**Problem**: Some entries follow. Reproduce exactly the lines starting at the one with "Focus the search text field" and stopping after the one with "Given: Click OK in the 新規レイヤー dialog".

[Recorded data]
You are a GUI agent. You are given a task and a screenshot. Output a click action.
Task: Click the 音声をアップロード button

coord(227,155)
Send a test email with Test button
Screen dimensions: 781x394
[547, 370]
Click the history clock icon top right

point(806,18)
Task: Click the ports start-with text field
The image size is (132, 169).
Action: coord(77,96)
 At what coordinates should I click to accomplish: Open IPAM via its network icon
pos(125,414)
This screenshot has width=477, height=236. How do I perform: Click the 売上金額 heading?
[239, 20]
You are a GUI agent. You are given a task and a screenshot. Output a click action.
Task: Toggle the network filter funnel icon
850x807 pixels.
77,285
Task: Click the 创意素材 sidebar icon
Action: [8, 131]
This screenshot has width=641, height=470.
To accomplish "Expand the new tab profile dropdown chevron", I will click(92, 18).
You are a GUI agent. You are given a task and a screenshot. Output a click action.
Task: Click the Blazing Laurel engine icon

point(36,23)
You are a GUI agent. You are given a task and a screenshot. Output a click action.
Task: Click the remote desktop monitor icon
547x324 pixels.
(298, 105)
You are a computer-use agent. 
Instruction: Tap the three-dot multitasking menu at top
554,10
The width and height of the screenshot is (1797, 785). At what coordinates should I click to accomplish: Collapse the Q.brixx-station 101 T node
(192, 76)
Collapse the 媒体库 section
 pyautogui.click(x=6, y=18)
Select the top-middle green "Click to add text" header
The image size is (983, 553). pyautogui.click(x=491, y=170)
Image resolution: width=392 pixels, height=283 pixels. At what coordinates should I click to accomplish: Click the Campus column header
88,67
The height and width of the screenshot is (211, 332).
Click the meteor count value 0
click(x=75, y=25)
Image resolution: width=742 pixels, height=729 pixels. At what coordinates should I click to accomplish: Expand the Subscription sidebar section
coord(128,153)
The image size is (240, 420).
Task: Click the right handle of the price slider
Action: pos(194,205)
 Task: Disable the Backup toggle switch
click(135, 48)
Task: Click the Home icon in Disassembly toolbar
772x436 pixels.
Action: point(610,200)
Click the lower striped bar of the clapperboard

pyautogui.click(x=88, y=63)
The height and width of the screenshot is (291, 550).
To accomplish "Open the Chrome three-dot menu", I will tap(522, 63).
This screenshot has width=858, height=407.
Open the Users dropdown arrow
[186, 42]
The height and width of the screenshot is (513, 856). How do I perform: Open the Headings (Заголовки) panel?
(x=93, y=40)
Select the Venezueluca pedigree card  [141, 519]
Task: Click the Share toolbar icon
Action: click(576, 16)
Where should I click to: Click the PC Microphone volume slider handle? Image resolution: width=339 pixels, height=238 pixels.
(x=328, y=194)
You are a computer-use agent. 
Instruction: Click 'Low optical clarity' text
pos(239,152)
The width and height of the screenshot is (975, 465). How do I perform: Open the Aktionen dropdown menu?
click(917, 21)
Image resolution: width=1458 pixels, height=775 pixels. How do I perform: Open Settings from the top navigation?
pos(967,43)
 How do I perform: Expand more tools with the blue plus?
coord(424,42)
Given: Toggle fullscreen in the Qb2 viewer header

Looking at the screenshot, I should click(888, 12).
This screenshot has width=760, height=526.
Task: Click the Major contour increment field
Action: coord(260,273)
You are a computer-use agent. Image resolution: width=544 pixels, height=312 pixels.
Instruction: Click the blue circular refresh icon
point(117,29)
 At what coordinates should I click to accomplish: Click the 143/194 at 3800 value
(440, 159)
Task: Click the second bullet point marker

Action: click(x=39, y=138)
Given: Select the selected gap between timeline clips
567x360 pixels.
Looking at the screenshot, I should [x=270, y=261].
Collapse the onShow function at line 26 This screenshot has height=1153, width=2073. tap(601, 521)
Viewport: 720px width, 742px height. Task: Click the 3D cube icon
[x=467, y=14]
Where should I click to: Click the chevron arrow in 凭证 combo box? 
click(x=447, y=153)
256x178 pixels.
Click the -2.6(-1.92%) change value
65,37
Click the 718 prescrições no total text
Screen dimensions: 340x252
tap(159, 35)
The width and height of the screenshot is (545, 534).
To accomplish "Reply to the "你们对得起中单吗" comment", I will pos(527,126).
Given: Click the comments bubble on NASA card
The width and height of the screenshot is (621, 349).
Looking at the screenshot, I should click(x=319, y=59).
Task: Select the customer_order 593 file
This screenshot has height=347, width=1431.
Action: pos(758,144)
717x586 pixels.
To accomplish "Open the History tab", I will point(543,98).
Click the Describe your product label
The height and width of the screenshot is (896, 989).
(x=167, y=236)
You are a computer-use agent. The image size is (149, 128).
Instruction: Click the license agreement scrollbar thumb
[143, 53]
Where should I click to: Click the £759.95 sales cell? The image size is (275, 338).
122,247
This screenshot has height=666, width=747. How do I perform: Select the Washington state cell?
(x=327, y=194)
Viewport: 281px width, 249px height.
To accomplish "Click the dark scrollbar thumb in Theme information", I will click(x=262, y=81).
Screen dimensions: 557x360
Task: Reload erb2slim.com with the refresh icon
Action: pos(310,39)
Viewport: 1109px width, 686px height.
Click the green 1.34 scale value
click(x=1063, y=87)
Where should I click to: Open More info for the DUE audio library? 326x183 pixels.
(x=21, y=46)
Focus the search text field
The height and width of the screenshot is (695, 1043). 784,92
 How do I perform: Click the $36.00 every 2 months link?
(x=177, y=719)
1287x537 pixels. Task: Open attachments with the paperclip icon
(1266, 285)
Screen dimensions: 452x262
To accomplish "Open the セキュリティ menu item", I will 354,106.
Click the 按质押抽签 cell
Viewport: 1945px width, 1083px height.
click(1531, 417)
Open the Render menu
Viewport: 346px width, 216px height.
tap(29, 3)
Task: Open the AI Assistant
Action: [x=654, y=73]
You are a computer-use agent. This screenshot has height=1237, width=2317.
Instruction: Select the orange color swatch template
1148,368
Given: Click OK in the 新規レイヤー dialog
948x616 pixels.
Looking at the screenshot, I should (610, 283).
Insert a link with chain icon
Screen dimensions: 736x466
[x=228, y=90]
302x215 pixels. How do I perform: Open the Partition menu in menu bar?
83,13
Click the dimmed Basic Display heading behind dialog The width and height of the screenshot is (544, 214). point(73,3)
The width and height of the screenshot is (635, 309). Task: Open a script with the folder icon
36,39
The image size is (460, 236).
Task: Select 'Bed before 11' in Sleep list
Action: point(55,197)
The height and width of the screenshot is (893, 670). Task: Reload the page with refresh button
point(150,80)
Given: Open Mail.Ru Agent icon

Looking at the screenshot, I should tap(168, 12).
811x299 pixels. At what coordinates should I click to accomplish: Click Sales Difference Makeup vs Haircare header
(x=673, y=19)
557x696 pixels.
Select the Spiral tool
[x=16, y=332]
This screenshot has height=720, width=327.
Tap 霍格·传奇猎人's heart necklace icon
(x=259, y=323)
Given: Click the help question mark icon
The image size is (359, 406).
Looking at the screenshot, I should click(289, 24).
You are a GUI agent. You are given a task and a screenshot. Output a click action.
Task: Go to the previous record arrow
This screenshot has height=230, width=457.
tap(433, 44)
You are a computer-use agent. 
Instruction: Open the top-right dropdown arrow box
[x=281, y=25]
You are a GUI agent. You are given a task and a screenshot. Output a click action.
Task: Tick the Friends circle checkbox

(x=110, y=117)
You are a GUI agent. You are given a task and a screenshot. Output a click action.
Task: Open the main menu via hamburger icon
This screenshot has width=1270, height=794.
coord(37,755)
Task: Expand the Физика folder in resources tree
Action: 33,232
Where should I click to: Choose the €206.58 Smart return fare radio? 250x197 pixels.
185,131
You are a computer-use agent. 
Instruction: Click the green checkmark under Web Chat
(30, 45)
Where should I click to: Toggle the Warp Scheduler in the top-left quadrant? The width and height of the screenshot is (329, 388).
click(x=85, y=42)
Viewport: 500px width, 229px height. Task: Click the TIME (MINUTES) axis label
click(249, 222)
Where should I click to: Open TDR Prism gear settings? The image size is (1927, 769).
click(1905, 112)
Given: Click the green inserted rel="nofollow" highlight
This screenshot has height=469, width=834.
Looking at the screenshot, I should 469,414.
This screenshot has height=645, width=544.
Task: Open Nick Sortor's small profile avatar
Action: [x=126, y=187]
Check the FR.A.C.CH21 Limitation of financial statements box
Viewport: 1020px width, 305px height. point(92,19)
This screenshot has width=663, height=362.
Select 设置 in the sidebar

**Answer for the task**:
Focus the search text field
The height and width of the screenshot is (695, 1043). 784,92
 How do I perform: Click the $36.00 every 2 months link?
(x=177, y=719)
1287x537 pixels. Task: Open attachments with the paperclip icon
(1266, 285)
Screen dimensions: 452x262
To accomplish "Open the セキュリティ menu item", I will 354,106.
Click the 按质押抽签 cell
Viewport: 1945px width, 1083px height.
click(1531, 417)
Open the Render menu
Viewport: 346px width, 216px height.
tap(29, 3)
Task: Open the AI Assistant
Action: [x=654, y=73]
You are a computer-use agent. This screenshot has height=1237, width=2317.
Instruction: Select the orange color swatch template
1148,368
Given: Click OK in the 新規レイヤー dialog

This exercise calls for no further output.